To fully understand Rent and its impact, take a step back to ponder the state of Broadway at the time. The only shows playing on Broadway were Phantom of the Opera, Les Miserables, Into the Woods, Sunday In The Park With George, and Cats — spectacles from Europe or Stephen Sondheim’s intellectual explorations of the human condition. There was nothing to appeal to an average person. Musical Theatre had begun as entertainment for the masses —  where showtunes from My Fair Lady and Carousel would play on the radio. Over time, it became an elitist tourist trap for people with substantial amounts of pocket change.

Almost all the popular musicals at the time were based off of pieces of fiction, works of art, and glorious battles of times passed. While Rent is loosely based on the Puccini Opera La Boheme, it was updated for the 1980’s and early 1990’s. Genders of characters in the opera were changed for Rent, scenes from the original opera became songs in the new show and names were changed. Rent also changed the tragic disease at the center: instead of dying of tuberculosis, they were dying of AIDS.

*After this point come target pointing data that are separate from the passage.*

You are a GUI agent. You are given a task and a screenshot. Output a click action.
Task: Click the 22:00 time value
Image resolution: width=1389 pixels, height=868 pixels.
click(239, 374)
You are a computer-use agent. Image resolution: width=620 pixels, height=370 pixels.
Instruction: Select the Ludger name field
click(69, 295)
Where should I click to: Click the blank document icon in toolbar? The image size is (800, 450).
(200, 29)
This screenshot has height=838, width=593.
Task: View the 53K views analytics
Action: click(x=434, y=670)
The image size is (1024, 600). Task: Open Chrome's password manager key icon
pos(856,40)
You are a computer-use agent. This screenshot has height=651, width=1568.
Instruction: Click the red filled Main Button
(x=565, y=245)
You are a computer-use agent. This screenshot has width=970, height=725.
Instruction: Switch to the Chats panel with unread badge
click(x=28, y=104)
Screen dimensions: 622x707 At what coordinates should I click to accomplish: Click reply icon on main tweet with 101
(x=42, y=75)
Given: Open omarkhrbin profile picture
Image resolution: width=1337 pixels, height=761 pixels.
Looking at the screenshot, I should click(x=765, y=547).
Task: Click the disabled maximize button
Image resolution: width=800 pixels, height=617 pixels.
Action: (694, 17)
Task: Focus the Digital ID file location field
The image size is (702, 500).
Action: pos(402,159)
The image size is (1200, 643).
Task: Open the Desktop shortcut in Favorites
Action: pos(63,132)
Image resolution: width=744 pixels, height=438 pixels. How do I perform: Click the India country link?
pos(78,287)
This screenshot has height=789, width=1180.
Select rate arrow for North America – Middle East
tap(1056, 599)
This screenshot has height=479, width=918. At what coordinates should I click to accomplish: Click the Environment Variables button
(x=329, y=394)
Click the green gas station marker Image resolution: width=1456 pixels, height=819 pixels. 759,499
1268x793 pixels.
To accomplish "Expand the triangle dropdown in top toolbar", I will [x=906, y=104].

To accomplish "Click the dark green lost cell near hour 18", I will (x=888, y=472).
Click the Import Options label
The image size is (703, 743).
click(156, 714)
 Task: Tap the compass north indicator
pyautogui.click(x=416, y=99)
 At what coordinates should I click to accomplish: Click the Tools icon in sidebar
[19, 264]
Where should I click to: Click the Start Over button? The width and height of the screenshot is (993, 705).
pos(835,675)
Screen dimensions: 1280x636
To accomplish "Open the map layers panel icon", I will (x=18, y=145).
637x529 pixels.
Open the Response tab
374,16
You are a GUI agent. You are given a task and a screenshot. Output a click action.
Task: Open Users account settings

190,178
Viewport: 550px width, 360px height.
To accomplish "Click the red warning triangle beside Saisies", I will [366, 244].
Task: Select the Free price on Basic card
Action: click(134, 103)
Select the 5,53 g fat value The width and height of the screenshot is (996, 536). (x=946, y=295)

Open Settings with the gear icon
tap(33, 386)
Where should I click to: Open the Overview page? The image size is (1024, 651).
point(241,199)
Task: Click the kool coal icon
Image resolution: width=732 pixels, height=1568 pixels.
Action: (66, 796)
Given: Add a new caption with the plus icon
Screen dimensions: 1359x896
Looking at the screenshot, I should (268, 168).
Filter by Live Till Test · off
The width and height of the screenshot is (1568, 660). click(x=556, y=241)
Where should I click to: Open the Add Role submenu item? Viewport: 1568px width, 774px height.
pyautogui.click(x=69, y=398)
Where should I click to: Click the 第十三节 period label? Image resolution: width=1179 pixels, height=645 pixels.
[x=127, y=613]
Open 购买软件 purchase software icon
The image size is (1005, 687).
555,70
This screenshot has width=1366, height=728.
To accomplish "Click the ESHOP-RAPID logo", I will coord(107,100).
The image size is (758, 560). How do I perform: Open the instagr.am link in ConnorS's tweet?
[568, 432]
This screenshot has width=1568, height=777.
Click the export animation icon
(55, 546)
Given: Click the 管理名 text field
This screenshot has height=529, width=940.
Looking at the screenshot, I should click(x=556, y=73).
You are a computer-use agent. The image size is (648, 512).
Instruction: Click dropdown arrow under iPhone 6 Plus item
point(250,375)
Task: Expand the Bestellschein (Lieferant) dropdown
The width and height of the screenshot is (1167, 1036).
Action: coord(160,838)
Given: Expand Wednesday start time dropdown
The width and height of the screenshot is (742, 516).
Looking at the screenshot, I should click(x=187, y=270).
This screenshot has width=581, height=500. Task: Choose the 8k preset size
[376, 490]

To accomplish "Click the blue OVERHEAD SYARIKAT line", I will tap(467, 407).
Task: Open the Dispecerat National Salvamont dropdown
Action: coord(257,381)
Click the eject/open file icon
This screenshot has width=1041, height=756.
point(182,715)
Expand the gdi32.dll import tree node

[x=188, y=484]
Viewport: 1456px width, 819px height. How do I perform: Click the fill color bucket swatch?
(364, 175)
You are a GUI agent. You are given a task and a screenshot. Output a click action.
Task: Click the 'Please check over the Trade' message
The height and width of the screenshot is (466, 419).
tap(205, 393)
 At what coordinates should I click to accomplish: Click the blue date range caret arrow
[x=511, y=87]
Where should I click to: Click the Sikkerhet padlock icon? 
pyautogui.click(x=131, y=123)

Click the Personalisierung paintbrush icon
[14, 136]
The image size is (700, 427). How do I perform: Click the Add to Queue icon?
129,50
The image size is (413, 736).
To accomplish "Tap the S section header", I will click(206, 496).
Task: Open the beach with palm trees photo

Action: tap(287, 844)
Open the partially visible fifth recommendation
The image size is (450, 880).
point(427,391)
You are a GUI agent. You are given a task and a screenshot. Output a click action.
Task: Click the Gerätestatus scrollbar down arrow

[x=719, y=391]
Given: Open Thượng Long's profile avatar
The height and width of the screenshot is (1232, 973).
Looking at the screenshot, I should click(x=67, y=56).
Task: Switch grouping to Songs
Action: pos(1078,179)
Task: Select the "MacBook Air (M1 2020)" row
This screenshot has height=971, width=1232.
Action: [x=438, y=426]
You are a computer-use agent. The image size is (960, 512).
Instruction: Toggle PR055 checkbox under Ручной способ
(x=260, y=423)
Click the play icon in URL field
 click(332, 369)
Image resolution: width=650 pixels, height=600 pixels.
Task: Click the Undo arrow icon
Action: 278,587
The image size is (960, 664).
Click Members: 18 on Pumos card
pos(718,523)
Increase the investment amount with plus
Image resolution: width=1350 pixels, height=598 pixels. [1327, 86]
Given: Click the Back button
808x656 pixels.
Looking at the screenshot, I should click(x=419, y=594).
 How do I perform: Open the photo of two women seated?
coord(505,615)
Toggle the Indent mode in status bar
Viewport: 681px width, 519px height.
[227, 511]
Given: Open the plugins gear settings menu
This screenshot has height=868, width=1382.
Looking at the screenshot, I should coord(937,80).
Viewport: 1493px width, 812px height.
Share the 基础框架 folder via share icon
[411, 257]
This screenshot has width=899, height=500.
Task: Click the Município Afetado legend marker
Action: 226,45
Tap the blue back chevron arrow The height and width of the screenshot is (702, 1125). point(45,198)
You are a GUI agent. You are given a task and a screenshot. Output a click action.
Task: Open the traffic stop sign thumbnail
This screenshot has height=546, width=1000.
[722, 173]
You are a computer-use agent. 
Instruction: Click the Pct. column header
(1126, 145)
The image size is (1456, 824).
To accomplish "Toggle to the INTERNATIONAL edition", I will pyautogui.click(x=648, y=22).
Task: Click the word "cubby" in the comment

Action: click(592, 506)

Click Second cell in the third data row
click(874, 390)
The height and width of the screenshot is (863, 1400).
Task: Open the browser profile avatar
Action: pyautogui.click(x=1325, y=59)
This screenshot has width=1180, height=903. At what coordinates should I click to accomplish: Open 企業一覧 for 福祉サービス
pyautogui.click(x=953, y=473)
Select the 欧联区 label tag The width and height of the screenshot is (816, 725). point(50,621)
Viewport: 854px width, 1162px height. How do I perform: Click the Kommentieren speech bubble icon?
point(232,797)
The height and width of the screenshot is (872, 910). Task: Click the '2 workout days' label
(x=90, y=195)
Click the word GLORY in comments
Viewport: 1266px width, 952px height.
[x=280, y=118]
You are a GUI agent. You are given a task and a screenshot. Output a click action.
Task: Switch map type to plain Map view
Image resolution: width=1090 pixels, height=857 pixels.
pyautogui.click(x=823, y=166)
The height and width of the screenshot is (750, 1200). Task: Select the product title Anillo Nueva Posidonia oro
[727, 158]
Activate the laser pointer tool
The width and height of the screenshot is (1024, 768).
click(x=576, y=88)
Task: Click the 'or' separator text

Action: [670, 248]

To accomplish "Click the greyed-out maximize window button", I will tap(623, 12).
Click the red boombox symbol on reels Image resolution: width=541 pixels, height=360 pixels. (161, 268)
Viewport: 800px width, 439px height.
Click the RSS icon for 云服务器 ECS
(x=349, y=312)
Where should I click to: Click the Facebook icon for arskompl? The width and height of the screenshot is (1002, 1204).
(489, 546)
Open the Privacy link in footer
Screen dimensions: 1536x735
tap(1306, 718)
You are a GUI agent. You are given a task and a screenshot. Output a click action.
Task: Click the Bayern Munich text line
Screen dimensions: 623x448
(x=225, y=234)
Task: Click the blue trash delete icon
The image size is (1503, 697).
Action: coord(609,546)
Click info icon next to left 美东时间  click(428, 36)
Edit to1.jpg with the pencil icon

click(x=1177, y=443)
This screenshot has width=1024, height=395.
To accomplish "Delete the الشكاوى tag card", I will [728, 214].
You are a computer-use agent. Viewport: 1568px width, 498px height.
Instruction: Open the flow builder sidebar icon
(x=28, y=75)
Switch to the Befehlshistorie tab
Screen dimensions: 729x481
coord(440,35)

Jonathan Larson singing “Sunday” from his show Tick, Tick… BOOM!

The creation of Rent took time: Jonathan worked as a waiter at the Moondance Diner for about 10 years; he worked at the diner on weekends so he could make enough tips to pay rent and spent his weekdays working on his music. He was living in a cramped studio where the bathtub was in the kitchen. Cops were coming in kicking out the homeless people and squatters, as areas formerly ignored by elites in New York City were becoming gentrified. As well as incorporating elements from the opera, Jonathan also incorporated instances from his own personal life. Maureen leaving Mark for Joanne is based on an actual event: his own girlfriend left him for another woman. The AIDS epidemic was in full swing and Jonathan watched his friends die left and right due to the disease.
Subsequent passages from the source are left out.